The ScyllaDB team announces ScyllaDB Enterprise 2022.2.7, a bug-fix production-ready ScyllaDB Enterprise patch release for ScyllaDB Enterprise 2022.2.
Related Links
- Get ScyllaDB Enterprise 2022.2.7 (customers only, or 30-day evaluation)
- Upgrade from 2022.1.x to 2022.2.y
- Upgrade from ScyllaDB Open Source 5.1 to ScyllaDB 2022.2
- Submit a ticket
The following issues are fixed in this release (with an open-source reference, if available):
- CQL: TTL unexpected behavior when setting to 0 on a table with default_time_to_live #6447
- Monitoring: new metric for CQL request and response sizes #13061
- Stability: heavy stalls coming from a memory reclaimer (compression related) customer. Root cause is too frequent clear of reusable compression buffers.

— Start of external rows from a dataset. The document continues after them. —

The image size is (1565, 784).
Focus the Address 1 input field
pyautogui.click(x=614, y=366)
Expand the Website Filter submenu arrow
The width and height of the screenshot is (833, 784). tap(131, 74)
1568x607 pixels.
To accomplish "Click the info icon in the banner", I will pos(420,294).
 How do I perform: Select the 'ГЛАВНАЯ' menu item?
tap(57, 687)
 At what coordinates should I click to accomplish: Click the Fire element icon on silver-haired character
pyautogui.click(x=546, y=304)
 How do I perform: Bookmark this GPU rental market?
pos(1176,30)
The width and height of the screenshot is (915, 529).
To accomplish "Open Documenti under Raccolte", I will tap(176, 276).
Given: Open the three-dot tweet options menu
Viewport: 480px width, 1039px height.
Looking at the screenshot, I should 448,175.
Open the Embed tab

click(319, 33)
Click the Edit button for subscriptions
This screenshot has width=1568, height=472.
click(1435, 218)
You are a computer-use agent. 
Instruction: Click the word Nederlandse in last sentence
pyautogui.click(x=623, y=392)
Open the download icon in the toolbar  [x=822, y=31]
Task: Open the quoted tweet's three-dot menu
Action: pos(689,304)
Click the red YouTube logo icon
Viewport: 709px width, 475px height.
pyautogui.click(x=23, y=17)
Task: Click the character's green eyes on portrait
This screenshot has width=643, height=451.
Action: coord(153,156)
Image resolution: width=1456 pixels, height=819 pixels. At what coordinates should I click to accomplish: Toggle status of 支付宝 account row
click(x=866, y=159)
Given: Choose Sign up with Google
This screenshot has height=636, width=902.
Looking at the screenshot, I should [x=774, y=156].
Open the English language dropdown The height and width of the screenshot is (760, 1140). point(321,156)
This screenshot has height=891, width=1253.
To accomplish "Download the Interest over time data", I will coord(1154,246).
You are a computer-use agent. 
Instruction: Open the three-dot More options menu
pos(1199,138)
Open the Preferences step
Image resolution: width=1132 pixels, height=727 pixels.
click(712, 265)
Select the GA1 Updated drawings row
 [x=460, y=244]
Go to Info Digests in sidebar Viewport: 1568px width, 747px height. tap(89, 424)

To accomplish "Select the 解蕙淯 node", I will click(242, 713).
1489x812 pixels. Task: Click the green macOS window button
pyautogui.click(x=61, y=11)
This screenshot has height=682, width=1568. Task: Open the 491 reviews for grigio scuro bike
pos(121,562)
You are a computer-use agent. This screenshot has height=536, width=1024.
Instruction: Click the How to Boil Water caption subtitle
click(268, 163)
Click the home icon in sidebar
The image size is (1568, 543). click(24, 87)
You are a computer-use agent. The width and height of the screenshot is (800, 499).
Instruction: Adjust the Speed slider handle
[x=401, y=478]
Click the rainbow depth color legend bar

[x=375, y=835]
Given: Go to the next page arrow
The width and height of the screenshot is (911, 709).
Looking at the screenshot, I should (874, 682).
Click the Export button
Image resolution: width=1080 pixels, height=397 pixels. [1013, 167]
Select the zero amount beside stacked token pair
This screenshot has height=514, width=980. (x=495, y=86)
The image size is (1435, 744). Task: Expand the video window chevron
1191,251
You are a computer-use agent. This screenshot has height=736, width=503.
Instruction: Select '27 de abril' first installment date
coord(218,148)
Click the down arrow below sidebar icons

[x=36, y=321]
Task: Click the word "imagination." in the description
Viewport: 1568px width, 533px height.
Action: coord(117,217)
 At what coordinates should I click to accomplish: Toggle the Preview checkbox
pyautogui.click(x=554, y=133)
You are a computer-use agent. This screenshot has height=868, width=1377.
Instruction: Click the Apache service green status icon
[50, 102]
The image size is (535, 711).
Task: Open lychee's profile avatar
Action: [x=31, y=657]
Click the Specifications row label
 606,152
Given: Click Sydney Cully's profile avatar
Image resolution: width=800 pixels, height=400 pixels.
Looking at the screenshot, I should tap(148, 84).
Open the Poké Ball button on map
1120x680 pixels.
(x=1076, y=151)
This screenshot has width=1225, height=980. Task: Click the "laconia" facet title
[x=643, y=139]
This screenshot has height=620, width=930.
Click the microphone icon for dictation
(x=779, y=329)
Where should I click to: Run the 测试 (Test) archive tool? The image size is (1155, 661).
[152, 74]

- Stability: reactor stalls in commitlog replay path due to commit log regexp processing #11710
- Stability: storage_service::removenode should not silence exceptions #11722
- Stability: a rare crash due to null pointer dereference: clear_gently of disengaged unique_ptr dereferences nullptr #13636
- Stability: db/view: update view generator doesn’t close staging sstable reader on exceptions #13413
- Stability: direct_failure_detector::ping_with_timeout() causes exceptions to be thrown every 100ms times the number of live nodes, which spam the logs, and might slow it down #13278
- Stability: A Seastar update fixed an ambiguity in the http parser, which caused Alternator requests to be unnecessarily slow. 12468
- Stability:: Internal error in a COUNT request with empty IN. The query “select count(*) from {table1} where p in ()” should result in the count 0, because the empty p in () matches no row. However, what we get in Scylla now is an internal error. #12475
- Stability: on_internal_error doesn’t log an error when not aborting #13786
- Packaging: RPM package dependencies issue. When installing a specific version with yum/dnf, scylla-python3 version will not match the specified version, but the latest one. #13222
- Stability: bad_alloc (seastar - Failed to allocate 536870912 bytes) #13491. Root cause is a logic fault causing the reader to attempt to read all the data, consuming all memory. Can occur during sstableloader/nodetool refresh, repair or range scan.